Cuando el periodista Jay Allen preguntó a Franco si estaba dispuesto a fusilar a la mitad de los españoles para salvar a España, el general -que afrontaba sus primeros días de guerra- se limitó a subrayar con una sonrisa su voluntad de conseguirlo “cueste lo que cueste”. Esa maliciosa sinceridad del carnicero resultaría incomprensible sin esa tranquilidad espiritual que generaba la creencia en la antiEspaña, ese ente maléfico sin otra misión que cuestionar las supuestas esencias de la patria. El Caudillo, por la gracia de algún mal dios, logró con su crueldad perfilar los contornos más acabados del concepto. Cuarenta años de nacionalcatolicismo se encargarían después de consolidar buena parte del imaginario español sobre la base de aquella exclusión selectiva de las gentes que habitaron las tierras españolas: rojos, separatistas, gitanos, judeomasónicos, liberales, afrancesados, moriscos, sefardíes, musulmanes…

Es así como este país no ha construido su memoria sobre clamores colectivos, sino a partir de mayorías silenciadas o, en el mejor de los casos, silenciosas. Y así parece que sus defensores se empeñan en seguir actuando hoy a la vista de las reacciones frente a la llamada cuestión catalana y el referéndum secesionista.
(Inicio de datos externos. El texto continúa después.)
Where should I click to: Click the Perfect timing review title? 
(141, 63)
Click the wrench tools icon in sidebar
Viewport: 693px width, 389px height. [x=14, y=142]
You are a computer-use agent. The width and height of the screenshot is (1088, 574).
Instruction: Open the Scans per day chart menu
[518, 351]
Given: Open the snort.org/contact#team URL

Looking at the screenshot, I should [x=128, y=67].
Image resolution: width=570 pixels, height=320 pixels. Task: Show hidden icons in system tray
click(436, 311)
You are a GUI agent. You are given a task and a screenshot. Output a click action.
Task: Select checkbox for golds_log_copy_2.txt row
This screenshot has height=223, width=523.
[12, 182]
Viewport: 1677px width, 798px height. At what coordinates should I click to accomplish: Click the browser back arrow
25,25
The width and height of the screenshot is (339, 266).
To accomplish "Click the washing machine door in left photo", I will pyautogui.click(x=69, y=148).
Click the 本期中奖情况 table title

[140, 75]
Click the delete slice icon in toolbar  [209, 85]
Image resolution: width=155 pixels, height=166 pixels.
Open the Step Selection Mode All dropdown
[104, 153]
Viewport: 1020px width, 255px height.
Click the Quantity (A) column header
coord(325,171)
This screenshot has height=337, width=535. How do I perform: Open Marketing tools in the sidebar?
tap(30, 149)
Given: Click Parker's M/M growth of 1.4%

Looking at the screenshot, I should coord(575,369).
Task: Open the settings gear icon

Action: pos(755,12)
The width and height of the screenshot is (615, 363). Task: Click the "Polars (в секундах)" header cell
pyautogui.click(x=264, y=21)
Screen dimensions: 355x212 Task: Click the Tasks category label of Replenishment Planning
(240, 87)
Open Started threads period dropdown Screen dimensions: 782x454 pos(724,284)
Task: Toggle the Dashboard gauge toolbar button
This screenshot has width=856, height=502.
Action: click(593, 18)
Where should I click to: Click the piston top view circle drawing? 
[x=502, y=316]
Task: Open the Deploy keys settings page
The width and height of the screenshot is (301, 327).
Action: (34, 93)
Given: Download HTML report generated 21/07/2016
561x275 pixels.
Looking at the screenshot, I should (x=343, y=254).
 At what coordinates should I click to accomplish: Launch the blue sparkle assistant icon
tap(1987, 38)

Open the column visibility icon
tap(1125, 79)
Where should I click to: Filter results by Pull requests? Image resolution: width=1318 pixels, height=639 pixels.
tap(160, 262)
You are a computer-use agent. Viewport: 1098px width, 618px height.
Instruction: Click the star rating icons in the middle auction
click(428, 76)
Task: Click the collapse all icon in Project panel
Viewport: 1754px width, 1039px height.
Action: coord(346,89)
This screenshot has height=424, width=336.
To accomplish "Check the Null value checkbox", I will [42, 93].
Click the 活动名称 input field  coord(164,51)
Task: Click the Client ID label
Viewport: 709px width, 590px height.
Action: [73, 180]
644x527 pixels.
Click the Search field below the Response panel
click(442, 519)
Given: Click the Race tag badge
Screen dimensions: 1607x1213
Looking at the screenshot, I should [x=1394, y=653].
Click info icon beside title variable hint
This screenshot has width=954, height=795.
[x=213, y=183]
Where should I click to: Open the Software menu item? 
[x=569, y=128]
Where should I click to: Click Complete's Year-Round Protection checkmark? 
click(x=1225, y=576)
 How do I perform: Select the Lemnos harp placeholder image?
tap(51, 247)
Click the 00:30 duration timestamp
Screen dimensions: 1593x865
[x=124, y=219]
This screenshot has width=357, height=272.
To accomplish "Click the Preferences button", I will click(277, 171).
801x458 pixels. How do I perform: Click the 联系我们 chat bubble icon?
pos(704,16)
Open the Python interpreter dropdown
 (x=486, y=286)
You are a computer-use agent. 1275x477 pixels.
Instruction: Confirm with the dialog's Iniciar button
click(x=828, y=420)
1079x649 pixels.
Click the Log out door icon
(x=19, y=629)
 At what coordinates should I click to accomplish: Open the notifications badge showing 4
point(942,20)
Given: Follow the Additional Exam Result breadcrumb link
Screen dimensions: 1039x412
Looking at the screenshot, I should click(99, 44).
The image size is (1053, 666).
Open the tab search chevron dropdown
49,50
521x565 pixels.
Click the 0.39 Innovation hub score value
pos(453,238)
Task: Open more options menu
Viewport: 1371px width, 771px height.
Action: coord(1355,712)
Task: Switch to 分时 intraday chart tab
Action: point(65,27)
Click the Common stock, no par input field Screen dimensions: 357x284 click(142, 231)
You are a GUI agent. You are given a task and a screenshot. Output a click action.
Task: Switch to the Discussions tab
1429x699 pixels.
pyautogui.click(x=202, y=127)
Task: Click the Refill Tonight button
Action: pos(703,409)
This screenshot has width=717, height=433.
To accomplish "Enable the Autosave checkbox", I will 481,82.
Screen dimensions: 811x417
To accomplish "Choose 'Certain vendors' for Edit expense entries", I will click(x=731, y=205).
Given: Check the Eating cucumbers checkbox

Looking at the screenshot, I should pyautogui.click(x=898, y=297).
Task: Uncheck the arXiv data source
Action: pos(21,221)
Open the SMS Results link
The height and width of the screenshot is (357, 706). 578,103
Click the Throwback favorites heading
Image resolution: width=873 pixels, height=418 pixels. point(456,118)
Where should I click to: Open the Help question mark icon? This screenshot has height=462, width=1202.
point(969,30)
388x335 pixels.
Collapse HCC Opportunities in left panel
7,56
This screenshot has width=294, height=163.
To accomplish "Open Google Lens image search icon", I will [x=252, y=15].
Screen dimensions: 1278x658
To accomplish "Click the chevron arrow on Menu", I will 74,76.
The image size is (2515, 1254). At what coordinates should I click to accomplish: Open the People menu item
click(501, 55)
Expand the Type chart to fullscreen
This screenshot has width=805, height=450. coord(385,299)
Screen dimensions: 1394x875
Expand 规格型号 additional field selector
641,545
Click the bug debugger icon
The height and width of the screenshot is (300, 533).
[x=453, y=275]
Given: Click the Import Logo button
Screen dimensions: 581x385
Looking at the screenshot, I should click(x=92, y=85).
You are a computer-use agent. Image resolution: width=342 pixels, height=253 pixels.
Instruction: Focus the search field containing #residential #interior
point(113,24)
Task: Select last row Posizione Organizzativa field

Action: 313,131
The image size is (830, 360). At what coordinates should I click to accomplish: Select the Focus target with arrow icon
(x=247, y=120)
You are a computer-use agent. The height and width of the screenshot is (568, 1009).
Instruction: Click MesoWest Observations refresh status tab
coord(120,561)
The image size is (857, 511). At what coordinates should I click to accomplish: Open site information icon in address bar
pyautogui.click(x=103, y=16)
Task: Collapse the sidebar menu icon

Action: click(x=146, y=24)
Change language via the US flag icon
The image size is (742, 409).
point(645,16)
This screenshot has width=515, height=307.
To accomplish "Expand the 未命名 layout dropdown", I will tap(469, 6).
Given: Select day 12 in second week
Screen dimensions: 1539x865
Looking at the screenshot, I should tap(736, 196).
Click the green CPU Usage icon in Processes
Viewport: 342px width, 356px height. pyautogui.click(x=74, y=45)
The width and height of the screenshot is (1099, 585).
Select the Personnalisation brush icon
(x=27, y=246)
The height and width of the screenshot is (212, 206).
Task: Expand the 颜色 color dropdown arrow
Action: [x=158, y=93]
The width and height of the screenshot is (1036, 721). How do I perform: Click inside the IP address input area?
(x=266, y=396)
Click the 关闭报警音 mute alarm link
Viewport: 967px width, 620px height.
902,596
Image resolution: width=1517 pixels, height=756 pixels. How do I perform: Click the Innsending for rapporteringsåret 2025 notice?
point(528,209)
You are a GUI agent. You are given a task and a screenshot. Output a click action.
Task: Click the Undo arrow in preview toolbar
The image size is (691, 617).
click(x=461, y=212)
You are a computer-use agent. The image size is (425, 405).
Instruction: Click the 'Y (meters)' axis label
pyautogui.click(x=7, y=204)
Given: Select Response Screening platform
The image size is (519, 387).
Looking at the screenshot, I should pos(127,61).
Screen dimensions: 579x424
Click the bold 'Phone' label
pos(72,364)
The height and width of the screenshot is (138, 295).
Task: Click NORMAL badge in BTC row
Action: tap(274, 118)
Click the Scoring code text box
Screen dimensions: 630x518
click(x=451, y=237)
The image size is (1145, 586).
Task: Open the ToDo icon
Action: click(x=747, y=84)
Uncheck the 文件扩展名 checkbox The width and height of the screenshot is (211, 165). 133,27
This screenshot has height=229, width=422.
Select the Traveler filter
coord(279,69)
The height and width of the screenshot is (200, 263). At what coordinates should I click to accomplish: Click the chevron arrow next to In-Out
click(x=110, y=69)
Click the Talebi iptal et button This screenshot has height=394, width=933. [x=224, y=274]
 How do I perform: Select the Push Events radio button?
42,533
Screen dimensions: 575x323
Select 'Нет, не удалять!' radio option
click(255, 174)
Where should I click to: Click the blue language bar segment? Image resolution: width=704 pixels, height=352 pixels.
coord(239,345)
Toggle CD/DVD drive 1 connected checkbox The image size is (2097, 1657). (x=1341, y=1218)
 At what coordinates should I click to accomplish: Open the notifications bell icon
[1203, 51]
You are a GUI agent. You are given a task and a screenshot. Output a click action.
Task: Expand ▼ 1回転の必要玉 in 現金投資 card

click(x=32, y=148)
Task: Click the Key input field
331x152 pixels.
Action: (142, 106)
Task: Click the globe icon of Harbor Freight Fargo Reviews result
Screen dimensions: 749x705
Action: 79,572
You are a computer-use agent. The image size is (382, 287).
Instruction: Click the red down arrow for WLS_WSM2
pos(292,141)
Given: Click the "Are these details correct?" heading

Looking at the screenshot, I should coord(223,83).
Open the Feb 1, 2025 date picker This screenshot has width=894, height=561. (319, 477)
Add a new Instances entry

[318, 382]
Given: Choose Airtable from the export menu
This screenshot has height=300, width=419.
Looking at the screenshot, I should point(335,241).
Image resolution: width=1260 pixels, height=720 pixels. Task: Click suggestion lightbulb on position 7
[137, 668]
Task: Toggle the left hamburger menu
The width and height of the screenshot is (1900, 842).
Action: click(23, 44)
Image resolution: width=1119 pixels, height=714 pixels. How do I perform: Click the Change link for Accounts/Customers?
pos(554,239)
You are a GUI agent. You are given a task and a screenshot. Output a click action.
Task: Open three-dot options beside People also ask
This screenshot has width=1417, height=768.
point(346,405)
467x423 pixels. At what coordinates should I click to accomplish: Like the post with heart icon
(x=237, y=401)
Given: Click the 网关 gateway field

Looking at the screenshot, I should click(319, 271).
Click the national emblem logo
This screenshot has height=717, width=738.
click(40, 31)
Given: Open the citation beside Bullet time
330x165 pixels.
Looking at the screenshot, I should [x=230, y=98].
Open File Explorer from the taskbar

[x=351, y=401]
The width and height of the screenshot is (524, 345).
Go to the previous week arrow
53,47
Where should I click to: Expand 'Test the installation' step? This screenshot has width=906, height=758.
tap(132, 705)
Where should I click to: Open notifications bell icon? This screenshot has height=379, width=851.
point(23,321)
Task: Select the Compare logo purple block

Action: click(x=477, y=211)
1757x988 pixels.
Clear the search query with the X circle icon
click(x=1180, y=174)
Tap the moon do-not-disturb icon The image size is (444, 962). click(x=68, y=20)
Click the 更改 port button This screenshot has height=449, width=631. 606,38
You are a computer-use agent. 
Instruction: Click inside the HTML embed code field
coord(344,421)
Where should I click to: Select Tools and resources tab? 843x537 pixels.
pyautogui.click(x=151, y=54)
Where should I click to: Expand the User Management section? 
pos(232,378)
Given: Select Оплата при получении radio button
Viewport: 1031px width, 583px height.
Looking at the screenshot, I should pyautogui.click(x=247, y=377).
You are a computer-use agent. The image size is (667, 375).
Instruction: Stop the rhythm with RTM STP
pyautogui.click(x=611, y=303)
Un órdago político para esta eterna España desvertebrada, al que la caverna le gustaría responder con una nueva mayoría silenciada (constitucionalmente, por supuesto), un toque a rebato que, en cualquier caso y al menos por el momento, Mariano Rajoy parece poco dispuesto a escuchar. Frente a esa postura, el presidente parece más inclinado en confiar en su loada y resignada mayoría silenciosa, la que lleva años aplicándose en ejercitar el difícil arte de comulgar con ruedas de molino, la misma que, como el peatón obediente de Javier Cercas, sabe que su deber es detenerse sin cuestionar las órdenes ante la rojiza y luminosa advertencia de los semáforos.

Por su parte, la burguesía catalana comenzó a desinteresarse por España desde que una lejana guerra en ultramar les dejó sin los mercados antillanos y filipinos para sus tejidos. Luego Jordi Pujol aprendería a lidiar las sombras del caso Banca Catalana enfundándose la barretina reivindicativa, una habilidad heredada hoy por Artur Mas en su complicado funambulismo para sortear el desgaste de la crisis. La torpeza españolista se lo pondría fácil con su mirar con desprecio una realidad cultural diferente, que no pretende comprender y no siempre está dispuesta a tolerar desde que en 1640, en 1714 o en 1939, Barcelona se convirtiera en “la más europea de nuestras villas pasada a cuchillo”, como evocara Luis Martín-Santos en su relato de aquel otro Tiempo de silencio. Como mucho, estuvo dispuesta a admitir un modelo autonómico concebido como un café para todos que el tiempo confirmó como un relaxing cup of café con leche aguado y descafeinado para las aspiraciones de no pocos vascos y catalanes.

Sin antiEspaña que la justifique

Con todo, el gran terremoto que se esconde dentro de las movilizaciones independentistas no afecta a los equilibrios tectónicos territoriales. Al fin y al cabo, pocas cosas resultan tan mundanas y mudables en este mundo como las fronteras. En realidad, su verdadero desafío está en plantearnos la posibilidad de construir colectivamente un paisaje diferente. Y, sin embargo, paradójicamente, ese es al mismo tiempo el único reto capaz de salvar a España: inventar otra nueva, pero, eso sí, sin antiEspaña que la justifiquen. Afrontar por primera vez la construcción de una identidad propia basada en la pluralidad de las viejas Españas, integradora social y culturalmente, sin fosas en las cunetas ni otros fantasmas acechantes en los rincones de la memoria.

Sin esas nuevas Españas este país terminará tarde o temprano por perder el interés hasta de los españoles, más allá de la pasión pasajera de algún partido de fútbol. Por desgracia, en este mundo en retirada que nos ha dejado en herencia LehmanBrothers, tomar las riendas de nuestras vidas colectivas no resulta tarea fácil. Ellos nos prefieren sumisos, callados, temerosos de que algún desliz o una mala palabra obligue a la autoridad competente a transformar en silenciada nuestra atávica vocación de mayoría silenciosa. Siempre obedientes y parados ante ese semáforo perpetuamente en rojo que nos han instalado en el camino de nuestro propio mañana.